Handel: Organ Concertos, Op. 4

LABELS: Harmonia Mundi
WORKS: Organ Concertos, Op. 4
PERFORMER: Academy of Ancient Music/Richard Egarr (organ)
CATALOGUE NO: Harmonia Mundi HMU 807446 (hybrid CD/SACD)
Simon Preston’s groundbreaking 1960s recording of the Concertos with Menuhin, for all its gusto, had a certain stateliness: Handel carved in marble. Nowadays it’s a more human composer who speaks through smaller forces and quite often a chamber organ with a handful of stops (Matthew Halls and Sonnerie offering a particularly intimate take). Richard Egarr manages to have his cake and eat it; for while there’s a confiding companionship in much of his interaction with the crack forces of the AAM, there are movements whose grandeur almost recalls times past.

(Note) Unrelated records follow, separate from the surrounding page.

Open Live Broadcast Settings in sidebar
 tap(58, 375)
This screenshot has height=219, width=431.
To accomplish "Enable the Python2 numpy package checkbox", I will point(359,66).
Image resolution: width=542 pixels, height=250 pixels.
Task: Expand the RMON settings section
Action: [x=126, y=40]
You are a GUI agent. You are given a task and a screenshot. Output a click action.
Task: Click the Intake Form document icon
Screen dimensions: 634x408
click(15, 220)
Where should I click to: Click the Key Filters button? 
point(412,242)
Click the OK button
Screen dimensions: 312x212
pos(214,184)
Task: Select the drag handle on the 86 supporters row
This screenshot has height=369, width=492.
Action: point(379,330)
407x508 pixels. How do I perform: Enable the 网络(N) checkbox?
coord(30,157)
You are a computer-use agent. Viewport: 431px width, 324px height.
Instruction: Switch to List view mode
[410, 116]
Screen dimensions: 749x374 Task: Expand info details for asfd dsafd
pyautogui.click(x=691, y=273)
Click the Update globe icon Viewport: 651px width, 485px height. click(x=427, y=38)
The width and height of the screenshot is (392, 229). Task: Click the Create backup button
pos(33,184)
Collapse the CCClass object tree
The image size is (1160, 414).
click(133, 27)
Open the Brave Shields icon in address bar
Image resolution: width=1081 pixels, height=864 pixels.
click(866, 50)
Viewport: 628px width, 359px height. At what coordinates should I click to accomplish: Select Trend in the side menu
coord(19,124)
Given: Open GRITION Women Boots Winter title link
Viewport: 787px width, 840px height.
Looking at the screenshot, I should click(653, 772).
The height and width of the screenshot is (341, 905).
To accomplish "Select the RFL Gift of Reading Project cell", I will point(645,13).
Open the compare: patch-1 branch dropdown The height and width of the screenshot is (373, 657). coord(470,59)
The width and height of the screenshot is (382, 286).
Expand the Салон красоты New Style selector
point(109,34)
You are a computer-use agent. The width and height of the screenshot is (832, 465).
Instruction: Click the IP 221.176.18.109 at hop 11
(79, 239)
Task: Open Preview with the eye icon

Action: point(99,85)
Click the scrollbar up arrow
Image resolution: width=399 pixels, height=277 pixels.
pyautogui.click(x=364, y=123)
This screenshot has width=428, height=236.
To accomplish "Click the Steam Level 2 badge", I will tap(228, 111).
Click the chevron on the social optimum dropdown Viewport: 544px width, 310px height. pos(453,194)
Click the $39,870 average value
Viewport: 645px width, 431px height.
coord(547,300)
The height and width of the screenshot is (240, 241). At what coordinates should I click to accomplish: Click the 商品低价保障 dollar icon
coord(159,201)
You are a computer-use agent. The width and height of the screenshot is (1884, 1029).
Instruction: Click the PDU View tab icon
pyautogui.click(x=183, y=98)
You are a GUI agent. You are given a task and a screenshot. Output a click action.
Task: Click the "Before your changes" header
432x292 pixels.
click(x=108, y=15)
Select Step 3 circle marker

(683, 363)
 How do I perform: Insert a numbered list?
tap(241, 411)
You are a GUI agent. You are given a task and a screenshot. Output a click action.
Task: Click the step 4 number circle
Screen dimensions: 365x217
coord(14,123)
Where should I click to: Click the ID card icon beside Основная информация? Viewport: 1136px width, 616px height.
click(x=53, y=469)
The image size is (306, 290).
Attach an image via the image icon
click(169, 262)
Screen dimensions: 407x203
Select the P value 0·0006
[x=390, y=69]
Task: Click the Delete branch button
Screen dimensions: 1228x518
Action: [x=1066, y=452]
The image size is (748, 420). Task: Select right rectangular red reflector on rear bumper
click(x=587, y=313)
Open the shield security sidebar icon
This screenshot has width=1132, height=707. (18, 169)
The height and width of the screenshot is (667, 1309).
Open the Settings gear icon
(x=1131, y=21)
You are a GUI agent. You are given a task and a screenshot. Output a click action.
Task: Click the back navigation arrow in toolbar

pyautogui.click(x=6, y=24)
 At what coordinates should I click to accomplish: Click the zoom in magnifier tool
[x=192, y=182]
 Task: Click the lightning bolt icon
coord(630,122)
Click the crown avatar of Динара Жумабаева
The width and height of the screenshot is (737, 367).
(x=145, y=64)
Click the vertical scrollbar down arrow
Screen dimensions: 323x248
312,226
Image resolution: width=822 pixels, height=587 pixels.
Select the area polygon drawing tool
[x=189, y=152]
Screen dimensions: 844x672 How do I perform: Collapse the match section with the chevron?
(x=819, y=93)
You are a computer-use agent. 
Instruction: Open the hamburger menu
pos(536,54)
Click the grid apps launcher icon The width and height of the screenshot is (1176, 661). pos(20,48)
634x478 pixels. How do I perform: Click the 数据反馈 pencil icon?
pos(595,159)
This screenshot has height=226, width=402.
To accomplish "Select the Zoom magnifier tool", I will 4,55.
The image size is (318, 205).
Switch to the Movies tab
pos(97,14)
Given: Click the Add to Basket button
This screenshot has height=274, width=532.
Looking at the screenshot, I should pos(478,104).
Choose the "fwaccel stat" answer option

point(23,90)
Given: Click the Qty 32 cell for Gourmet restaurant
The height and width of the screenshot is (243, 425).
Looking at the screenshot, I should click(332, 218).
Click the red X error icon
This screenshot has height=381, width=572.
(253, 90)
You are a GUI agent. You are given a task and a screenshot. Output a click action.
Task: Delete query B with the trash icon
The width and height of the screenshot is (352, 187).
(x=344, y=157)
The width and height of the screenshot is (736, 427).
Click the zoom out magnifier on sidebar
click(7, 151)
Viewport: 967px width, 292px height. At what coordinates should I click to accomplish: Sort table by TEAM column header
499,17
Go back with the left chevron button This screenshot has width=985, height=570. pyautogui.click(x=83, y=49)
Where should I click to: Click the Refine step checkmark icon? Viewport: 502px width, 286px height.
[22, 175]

Not that Egarr hasn’t rethought every note. Some will find his playing mannered, yet there’s a freshness and sense to what he does which becomes more apparent with every hearing. The often surprisingly measured tempos intensify the dialogue while allowing room for some prodigious embellishment: Egarr introduces himself as soloist with a come-hither trill. On the other hand many will gasp as he rips through the gigue finale of No. 5, sealing the first movement’s irrepressible jauntiness with a thrumming guitar continuo. An 18th-century ‘recording’ – albeit a barrel-organ – gives Egarr the green light to pursue the ‘uncommon brilliancy’ Mainwaring detected in the executant Handel. Matthew Halls might be a safer bet, but Egarr is worth hearing: his charisma is infectious and the recorded sound sensational.